Les autorités maliennes ont lancé une série de purges au sein des forces armées. Ces actions suivent les attaques coordonnées du 25 avril. Le tribunal militaire de Bamako enquête sur une tentative de coup d’État. Les juges soupçonnent des complicités parmi les militaires actifs et anciens.
Un ancien soldat aurait été tué pendant les combats. Il tentait d’attaquer la base militaire de Kati, située à 15 kilomètres de Bamako. Un autre suspect, l’enseigne Moussa Diane, a été arrêté dans la région de Bougouni. Il fuyait vers la Côte d’Ivoire. Les enquêteurs pensent qu’il a transmis des informations aux assaillants. Ces renseignements auraient permis de synchroniser les frappes sur les bases. La recherche des autres fugitifs se poursuit.

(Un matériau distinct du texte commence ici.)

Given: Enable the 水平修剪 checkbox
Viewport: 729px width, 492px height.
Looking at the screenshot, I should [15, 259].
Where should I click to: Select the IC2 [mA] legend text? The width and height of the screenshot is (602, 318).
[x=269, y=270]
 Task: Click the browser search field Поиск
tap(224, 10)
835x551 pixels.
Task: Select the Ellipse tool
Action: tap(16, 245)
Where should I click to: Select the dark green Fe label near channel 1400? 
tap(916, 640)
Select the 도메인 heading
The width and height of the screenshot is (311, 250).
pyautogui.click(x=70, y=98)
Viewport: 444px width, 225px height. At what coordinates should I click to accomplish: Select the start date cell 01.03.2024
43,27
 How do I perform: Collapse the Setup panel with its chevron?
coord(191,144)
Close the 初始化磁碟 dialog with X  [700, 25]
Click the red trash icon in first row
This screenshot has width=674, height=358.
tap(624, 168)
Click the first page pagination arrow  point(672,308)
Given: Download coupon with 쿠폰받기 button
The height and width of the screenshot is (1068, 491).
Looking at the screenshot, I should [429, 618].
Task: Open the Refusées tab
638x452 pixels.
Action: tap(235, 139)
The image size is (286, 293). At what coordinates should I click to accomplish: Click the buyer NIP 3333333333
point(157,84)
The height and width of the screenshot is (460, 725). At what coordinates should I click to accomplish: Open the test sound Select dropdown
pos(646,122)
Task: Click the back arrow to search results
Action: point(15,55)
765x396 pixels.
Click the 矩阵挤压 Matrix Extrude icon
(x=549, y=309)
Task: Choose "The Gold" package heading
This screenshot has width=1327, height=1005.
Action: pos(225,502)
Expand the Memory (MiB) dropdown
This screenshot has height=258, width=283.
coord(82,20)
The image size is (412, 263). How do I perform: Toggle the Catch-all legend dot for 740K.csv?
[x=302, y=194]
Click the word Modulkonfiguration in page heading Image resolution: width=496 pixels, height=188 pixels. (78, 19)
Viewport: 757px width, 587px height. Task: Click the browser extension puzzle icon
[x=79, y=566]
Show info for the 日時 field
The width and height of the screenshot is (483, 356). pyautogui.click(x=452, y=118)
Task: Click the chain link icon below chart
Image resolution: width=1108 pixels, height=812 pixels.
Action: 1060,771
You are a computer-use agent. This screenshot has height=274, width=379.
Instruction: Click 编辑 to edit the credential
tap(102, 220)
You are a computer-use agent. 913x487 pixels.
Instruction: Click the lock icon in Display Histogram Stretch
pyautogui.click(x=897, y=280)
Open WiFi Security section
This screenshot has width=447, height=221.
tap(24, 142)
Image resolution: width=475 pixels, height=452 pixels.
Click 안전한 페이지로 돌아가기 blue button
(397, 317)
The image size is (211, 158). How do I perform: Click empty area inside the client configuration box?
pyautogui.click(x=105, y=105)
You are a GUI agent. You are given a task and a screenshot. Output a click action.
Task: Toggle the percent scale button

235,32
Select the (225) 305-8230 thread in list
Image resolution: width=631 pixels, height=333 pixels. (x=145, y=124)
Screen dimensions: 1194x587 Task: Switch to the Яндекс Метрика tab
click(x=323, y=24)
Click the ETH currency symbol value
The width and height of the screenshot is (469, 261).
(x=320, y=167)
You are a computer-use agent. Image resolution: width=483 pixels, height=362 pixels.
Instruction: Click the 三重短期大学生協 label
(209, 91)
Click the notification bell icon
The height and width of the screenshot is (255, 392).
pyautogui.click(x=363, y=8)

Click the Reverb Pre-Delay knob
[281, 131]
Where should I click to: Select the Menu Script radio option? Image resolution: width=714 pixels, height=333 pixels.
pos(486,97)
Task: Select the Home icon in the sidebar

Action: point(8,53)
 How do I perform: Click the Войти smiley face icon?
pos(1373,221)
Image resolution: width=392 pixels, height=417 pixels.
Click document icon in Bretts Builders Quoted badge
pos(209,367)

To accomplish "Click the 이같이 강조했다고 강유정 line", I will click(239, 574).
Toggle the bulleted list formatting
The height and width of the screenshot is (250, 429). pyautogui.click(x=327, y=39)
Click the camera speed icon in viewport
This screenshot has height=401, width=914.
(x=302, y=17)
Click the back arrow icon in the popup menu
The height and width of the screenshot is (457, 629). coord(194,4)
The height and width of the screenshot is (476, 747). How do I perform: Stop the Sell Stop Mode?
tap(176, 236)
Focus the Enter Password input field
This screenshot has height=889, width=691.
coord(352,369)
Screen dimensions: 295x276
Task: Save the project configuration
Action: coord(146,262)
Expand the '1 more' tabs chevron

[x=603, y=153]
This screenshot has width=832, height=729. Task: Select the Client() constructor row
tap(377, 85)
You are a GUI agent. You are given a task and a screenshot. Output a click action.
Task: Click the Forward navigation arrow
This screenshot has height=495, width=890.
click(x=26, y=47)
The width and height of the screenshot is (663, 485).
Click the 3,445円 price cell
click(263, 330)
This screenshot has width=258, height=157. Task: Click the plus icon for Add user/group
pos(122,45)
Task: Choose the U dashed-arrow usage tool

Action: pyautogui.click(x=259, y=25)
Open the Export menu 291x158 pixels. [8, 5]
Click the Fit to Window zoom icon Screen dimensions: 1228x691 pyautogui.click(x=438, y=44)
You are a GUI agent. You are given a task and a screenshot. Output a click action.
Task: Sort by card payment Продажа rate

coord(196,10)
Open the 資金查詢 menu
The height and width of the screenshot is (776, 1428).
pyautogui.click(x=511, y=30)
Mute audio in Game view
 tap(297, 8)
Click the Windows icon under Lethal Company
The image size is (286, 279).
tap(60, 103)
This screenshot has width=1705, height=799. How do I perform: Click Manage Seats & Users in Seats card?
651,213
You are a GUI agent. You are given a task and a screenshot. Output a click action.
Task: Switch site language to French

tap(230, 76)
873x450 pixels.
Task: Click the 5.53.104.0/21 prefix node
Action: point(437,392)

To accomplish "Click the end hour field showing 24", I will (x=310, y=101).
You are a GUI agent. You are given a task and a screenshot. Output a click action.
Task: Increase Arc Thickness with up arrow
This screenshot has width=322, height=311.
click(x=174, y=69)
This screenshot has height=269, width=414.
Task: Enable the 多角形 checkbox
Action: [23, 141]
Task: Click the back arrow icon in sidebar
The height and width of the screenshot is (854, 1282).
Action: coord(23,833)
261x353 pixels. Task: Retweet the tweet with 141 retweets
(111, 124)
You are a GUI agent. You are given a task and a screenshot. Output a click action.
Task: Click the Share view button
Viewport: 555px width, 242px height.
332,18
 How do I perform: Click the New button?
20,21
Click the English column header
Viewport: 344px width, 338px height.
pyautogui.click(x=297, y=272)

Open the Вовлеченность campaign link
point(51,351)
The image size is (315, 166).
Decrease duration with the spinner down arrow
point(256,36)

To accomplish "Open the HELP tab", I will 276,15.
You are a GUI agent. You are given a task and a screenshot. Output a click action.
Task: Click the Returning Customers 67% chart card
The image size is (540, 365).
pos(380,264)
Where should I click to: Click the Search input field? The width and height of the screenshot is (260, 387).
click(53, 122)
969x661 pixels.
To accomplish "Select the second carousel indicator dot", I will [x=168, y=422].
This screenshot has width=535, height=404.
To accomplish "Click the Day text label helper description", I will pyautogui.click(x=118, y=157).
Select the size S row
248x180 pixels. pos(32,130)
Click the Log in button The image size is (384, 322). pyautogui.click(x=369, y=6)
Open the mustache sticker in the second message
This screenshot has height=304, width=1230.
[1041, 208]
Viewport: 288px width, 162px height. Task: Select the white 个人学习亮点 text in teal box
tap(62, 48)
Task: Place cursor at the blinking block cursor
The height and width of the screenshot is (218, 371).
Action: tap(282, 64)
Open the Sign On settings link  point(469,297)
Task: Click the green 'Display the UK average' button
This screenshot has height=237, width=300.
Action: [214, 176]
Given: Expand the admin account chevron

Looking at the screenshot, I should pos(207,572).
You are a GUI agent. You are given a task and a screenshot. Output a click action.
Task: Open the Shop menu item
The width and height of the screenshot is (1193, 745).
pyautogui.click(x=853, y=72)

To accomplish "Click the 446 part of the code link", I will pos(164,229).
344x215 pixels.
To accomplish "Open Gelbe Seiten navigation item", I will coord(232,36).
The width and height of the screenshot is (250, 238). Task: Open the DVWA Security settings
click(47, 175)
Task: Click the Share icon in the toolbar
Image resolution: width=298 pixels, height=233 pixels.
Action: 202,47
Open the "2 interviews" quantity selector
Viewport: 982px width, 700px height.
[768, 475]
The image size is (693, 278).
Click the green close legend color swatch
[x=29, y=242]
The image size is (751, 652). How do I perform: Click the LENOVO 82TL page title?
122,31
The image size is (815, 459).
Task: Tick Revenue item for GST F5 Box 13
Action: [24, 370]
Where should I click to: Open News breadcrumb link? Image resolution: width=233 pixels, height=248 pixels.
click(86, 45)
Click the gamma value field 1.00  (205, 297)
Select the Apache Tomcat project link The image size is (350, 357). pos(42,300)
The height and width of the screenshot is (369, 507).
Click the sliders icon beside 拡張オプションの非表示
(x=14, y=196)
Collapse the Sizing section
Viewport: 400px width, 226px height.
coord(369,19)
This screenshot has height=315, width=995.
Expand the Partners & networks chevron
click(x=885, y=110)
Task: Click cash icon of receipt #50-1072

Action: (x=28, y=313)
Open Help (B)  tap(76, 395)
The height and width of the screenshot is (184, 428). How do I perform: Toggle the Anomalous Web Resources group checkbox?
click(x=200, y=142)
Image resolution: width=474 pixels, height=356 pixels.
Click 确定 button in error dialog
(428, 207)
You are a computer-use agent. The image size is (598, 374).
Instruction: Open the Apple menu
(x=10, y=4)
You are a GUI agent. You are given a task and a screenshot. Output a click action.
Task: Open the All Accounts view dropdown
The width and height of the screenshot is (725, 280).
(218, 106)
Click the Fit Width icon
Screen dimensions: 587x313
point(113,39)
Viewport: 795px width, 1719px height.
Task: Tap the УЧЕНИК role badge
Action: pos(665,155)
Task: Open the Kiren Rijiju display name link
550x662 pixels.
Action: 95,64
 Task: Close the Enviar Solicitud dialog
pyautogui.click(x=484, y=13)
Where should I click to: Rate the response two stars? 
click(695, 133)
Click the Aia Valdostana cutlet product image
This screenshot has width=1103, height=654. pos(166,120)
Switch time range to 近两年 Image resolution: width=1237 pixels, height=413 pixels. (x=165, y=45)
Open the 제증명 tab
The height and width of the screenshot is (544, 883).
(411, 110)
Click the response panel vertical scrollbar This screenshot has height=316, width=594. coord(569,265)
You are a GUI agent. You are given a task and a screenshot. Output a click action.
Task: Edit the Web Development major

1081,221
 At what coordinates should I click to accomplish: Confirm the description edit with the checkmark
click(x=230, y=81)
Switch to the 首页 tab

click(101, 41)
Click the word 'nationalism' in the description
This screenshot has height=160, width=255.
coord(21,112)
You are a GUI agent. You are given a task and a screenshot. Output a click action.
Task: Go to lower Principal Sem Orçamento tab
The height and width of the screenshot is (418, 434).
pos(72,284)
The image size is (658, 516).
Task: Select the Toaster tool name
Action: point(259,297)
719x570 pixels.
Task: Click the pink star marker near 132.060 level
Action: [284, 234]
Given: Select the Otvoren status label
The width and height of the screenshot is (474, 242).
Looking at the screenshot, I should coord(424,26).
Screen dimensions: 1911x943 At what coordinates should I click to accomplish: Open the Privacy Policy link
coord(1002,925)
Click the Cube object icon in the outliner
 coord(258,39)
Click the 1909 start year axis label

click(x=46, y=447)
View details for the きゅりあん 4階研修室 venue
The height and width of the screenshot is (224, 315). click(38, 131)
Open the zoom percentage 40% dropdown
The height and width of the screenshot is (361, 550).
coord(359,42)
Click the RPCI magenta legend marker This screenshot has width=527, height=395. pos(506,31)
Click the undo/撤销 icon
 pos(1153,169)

La participation d’anciens ou d’actuels militaires aux raids révèle un problème ancien dans la région. Les liens familiaux ou les captures influencent certains soldats. Ils deviennent alors des agents dormants au service des groupes islamistes.
Ces purges envoient un signal clair aux autres soldats hésitants. Même dans un contexte difficile, il ne faut pas rejoindre les militants. La traque des fugitifs montre aussi que le Mali coopère avec le Niger pour les extraditions.